> **WORK INSTRUCTIONS**: Render the entries from the line containing "Check the 手续费 row checkbox" through the line containing "pos(406,260)" as a two-column CSV with the headers instruction and response. Give one row per entry, put each field in quotes, and turn line breaks into spaces.

> **INFORMATION SHOWN**:
--- --- ---

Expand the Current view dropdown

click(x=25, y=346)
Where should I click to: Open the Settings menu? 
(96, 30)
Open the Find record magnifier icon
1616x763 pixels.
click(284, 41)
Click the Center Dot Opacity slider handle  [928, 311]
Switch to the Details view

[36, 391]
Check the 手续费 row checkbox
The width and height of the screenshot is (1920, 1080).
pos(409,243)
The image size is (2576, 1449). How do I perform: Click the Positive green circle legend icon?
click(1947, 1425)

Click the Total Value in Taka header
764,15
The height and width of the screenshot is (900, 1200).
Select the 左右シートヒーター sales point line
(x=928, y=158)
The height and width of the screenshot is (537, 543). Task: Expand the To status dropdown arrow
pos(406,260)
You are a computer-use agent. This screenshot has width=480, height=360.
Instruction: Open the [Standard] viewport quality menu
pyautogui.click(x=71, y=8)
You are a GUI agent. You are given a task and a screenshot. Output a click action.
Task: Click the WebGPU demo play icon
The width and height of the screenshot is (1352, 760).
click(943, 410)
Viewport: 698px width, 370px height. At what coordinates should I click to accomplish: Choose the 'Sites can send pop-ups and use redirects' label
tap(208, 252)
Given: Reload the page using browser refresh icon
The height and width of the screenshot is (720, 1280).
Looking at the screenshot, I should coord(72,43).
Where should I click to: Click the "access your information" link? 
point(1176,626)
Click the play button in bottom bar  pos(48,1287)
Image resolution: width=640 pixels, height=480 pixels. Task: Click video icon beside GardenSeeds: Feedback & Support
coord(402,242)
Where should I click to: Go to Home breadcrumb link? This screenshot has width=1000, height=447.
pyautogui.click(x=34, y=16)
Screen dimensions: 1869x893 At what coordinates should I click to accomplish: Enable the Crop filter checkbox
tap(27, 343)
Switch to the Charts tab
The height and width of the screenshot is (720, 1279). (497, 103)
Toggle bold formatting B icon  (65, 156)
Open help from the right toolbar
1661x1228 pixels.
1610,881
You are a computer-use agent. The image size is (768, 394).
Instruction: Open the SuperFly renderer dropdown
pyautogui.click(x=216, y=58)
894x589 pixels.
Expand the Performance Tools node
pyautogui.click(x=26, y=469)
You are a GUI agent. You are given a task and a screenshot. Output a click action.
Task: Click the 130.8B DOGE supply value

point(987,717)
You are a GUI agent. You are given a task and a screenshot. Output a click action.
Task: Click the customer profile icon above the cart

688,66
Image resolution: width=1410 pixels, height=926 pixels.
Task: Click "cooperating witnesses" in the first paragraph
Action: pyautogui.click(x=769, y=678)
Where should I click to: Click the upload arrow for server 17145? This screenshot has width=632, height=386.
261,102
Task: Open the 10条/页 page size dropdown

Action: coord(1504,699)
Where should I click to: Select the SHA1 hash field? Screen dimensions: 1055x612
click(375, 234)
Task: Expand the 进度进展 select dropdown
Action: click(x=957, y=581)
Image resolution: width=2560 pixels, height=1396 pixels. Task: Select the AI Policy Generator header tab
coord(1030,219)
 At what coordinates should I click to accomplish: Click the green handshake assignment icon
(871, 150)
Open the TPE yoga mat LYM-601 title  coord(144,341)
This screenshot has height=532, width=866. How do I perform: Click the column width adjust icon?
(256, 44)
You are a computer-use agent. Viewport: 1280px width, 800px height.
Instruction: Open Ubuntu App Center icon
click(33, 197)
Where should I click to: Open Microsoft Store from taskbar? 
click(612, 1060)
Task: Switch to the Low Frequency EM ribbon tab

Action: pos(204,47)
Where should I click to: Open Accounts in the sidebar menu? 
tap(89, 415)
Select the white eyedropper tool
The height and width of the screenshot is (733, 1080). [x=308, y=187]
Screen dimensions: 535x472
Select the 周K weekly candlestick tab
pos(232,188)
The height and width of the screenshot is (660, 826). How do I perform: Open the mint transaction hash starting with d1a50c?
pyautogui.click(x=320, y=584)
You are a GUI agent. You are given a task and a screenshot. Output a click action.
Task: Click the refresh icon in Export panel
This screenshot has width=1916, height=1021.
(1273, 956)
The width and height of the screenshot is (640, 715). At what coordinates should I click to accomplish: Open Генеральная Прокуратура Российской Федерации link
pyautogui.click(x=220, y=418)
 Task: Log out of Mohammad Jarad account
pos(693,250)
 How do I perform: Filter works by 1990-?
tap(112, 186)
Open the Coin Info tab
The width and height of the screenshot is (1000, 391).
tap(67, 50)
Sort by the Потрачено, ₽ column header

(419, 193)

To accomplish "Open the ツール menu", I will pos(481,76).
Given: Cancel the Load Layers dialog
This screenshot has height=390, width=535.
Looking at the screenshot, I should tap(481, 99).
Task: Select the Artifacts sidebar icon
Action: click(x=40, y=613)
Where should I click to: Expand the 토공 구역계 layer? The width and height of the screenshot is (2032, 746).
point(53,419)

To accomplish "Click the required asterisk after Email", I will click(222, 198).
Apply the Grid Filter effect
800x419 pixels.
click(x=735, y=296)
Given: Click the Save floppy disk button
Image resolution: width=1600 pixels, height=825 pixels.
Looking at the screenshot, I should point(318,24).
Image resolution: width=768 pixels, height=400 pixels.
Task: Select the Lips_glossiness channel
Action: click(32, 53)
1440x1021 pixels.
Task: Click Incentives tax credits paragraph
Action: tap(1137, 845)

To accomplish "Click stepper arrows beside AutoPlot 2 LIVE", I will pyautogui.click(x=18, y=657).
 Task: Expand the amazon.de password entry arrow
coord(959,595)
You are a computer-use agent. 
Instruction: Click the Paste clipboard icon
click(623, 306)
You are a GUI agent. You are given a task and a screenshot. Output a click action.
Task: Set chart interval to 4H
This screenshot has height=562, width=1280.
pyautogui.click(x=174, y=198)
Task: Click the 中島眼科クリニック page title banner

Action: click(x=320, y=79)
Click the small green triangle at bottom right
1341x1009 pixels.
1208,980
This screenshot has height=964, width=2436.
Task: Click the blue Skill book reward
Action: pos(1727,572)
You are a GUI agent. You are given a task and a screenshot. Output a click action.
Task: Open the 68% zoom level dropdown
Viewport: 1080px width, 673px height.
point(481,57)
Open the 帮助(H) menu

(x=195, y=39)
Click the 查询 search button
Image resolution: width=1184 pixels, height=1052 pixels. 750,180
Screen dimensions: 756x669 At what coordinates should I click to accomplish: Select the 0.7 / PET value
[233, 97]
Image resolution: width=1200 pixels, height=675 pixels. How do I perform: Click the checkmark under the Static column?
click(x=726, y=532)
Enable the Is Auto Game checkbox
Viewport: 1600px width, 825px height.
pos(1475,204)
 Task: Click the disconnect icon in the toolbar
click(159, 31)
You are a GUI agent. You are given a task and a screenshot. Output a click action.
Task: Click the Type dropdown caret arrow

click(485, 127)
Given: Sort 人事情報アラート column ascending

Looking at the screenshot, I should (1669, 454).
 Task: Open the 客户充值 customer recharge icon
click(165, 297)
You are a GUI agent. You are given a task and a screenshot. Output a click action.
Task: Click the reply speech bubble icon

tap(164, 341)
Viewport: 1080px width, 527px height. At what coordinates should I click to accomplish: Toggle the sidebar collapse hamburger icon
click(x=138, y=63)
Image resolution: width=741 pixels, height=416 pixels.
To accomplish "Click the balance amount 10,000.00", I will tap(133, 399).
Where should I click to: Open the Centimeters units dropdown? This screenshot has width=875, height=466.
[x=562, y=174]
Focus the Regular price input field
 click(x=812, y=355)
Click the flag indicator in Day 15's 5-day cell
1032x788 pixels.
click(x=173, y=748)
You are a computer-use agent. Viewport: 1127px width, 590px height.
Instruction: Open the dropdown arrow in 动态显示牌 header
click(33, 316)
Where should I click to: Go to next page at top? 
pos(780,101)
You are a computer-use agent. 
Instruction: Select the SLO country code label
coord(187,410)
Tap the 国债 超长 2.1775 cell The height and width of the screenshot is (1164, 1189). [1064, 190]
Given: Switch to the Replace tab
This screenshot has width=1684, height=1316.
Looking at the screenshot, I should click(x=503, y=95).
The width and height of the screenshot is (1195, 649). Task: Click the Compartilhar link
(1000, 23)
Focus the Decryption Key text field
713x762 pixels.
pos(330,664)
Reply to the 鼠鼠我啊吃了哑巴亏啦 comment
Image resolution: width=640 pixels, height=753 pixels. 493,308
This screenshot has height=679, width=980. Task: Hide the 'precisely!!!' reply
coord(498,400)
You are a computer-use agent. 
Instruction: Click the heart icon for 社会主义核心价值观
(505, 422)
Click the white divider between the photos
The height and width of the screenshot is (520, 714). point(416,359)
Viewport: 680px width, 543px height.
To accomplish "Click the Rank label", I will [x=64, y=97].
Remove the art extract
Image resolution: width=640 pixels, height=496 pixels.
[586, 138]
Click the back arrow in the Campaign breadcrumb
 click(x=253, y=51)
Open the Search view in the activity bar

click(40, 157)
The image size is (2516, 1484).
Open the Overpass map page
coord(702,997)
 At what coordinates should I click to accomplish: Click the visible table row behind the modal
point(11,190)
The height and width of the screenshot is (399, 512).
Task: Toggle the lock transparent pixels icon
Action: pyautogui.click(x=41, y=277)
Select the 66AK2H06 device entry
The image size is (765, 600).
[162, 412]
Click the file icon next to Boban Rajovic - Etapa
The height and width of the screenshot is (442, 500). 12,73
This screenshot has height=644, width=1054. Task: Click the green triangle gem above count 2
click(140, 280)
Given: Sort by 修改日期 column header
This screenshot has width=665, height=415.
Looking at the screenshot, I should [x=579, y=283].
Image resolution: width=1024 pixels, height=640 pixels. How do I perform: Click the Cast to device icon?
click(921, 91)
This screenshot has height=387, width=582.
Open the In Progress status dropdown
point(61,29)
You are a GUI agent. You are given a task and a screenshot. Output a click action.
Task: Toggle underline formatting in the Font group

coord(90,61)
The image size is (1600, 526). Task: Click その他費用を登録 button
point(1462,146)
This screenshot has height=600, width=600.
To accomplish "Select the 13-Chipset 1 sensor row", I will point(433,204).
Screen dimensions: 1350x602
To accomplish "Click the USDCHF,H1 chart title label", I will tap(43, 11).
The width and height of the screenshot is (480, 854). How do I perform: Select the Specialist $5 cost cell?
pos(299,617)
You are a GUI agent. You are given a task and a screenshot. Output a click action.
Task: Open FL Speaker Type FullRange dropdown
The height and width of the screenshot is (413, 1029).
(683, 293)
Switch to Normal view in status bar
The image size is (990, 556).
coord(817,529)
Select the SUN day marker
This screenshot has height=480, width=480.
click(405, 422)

--- --- ---

> **SOLUTION BELOW**:
instruction,response
"Check the 手续费 row checkbox The width and height of the screenshot is (1920, 1080).","pos(409,243)"
"The image size is (2576, 1449). How do I perform: Click the Positive green circle legend icon?","click(1947, 1425)"
"Click the Total Value in Taka header","764,15"
"The height and width of the screenshot is (900, 1200). Select the 左右シートヒーター sales point line","(x=928, y=158)"
"The height and width of the screenshot is (537, 543). Task: Expand the To status dropdown arrow","pos(406,260)"